• **Exercise input**:
########
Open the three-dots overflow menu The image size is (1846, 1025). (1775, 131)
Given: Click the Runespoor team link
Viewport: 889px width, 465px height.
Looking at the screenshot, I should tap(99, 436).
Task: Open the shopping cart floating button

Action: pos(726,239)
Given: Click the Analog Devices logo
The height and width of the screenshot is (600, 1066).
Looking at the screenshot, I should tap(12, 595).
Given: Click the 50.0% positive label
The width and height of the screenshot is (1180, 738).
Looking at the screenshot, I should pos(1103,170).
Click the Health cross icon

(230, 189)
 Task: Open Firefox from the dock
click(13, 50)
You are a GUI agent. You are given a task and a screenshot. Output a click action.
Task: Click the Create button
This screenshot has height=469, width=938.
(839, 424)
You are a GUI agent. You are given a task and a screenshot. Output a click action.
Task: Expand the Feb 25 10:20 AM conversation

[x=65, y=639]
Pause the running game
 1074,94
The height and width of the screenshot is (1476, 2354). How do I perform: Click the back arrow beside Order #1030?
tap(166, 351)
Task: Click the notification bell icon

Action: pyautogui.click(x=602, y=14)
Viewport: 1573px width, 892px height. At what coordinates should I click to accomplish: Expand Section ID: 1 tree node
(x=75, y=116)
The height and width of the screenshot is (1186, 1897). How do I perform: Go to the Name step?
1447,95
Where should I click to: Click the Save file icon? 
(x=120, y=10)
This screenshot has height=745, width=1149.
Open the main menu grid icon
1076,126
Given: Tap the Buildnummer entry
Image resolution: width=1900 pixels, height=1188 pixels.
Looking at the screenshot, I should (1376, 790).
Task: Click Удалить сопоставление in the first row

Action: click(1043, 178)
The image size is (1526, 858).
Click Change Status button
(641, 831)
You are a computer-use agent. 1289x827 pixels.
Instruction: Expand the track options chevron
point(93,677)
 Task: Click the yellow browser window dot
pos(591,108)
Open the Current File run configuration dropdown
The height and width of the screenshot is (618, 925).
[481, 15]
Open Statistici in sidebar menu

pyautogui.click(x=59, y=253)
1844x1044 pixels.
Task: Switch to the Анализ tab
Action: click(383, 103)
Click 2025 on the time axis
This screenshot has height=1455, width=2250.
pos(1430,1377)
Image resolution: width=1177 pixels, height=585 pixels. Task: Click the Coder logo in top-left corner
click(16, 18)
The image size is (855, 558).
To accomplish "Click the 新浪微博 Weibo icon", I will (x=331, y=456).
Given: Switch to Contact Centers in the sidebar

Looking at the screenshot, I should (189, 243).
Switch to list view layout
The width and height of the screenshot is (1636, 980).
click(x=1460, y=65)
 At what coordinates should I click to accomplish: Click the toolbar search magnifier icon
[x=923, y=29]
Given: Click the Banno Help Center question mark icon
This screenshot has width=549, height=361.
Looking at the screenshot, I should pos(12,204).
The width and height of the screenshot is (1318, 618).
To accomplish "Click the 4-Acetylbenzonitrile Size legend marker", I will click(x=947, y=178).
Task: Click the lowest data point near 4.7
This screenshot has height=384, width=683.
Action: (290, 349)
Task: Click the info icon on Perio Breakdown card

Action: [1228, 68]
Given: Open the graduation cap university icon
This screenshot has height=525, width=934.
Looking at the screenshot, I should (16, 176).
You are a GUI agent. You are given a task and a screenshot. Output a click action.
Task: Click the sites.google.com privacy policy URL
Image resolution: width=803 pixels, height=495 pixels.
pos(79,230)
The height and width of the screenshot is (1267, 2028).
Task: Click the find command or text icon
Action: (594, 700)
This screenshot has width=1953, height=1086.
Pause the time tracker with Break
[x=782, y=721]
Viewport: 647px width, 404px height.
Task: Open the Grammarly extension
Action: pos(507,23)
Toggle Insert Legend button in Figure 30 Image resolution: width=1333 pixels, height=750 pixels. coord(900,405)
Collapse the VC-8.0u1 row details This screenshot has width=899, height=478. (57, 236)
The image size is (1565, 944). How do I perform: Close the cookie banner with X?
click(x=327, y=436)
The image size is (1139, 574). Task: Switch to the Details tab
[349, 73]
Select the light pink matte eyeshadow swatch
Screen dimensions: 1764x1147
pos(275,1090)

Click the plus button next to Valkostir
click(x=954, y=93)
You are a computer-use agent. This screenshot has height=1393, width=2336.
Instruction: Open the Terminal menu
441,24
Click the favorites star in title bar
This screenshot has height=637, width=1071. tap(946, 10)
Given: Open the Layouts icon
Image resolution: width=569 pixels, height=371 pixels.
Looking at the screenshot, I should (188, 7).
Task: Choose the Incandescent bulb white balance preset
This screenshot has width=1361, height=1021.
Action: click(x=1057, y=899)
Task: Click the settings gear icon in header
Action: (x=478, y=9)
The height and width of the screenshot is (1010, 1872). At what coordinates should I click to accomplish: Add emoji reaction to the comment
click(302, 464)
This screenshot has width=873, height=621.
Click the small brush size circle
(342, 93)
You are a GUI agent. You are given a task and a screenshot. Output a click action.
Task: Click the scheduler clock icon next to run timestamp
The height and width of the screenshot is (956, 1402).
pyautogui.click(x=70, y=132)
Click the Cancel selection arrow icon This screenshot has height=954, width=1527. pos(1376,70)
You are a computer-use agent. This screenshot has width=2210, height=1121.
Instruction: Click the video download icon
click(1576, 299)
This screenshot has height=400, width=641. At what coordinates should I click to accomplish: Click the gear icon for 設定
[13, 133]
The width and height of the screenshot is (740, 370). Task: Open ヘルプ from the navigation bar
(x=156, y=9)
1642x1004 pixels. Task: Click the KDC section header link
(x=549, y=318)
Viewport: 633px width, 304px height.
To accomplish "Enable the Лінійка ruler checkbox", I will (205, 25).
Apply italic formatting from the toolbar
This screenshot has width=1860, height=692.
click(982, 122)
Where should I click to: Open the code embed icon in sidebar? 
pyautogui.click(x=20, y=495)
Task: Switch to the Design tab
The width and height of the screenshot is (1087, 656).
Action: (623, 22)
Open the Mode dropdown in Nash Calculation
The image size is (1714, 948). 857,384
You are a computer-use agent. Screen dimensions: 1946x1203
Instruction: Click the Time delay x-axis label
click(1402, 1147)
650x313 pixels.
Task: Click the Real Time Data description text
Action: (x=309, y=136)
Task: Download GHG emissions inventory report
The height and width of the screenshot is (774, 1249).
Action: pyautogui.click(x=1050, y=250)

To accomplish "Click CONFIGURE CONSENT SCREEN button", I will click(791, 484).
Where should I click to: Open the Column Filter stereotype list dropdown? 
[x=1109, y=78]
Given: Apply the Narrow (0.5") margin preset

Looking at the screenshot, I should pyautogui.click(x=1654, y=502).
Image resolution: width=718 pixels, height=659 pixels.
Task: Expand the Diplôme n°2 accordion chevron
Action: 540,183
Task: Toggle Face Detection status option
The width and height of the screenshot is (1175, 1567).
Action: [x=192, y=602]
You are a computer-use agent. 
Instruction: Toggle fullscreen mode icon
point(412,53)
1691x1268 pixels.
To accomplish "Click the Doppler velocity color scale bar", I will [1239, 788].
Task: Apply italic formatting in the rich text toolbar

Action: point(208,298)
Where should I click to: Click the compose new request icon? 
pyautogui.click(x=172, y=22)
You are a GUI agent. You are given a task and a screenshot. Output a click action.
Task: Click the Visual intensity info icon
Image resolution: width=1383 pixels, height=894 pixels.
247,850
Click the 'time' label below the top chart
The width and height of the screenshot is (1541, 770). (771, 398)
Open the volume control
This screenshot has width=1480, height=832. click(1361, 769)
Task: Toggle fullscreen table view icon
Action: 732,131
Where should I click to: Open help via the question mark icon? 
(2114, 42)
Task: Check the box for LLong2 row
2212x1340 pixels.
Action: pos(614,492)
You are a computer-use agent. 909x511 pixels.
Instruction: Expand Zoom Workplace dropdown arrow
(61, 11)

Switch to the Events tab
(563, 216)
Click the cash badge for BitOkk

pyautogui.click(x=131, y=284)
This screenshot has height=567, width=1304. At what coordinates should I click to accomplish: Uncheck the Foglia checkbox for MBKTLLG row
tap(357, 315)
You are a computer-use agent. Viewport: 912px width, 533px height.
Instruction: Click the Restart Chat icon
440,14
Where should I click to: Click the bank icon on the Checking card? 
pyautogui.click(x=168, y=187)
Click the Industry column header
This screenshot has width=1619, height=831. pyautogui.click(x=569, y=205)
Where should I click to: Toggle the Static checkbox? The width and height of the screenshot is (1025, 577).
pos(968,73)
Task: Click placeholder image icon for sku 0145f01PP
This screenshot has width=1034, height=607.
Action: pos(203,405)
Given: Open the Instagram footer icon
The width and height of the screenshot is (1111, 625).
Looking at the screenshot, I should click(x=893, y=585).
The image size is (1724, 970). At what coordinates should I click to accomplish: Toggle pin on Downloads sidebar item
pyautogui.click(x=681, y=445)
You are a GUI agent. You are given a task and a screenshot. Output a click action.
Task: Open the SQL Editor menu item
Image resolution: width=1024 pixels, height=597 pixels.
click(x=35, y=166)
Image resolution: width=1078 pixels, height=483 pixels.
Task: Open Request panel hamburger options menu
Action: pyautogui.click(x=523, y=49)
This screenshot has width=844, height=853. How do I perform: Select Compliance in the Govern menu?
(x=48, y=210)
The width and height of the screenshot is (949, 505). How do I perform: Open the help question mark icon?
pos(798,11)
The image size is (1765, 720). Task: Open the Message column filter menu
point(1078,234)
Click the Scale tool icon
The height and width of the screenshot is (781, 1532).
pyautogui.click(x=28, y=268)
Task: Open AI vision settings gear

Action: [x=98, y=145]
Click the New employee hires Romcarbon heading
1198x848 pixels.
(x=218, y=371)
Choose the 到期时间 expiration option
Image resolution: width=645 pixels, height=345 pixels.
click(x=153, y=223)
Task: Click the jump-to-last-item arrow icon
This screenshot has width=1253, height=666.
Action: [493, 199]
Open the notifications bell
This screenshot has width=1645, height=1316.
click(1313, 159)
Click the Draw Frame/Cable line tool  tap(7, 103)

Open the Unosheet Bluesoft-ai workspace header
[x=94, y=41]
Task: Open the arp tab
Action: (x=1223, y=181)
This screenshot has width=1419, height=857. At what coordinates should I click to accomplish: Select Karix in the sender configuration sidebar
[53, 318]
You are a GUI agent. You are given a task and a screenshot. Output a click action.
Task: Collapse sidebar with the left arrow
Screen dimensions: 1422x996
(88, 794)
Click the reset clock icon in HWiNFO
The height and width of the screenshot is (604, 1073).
########
• **Work item**: Looking at the entries above, count the lines that contain the string "computer", then give the number and nothing else.

• **Result for this task**: 7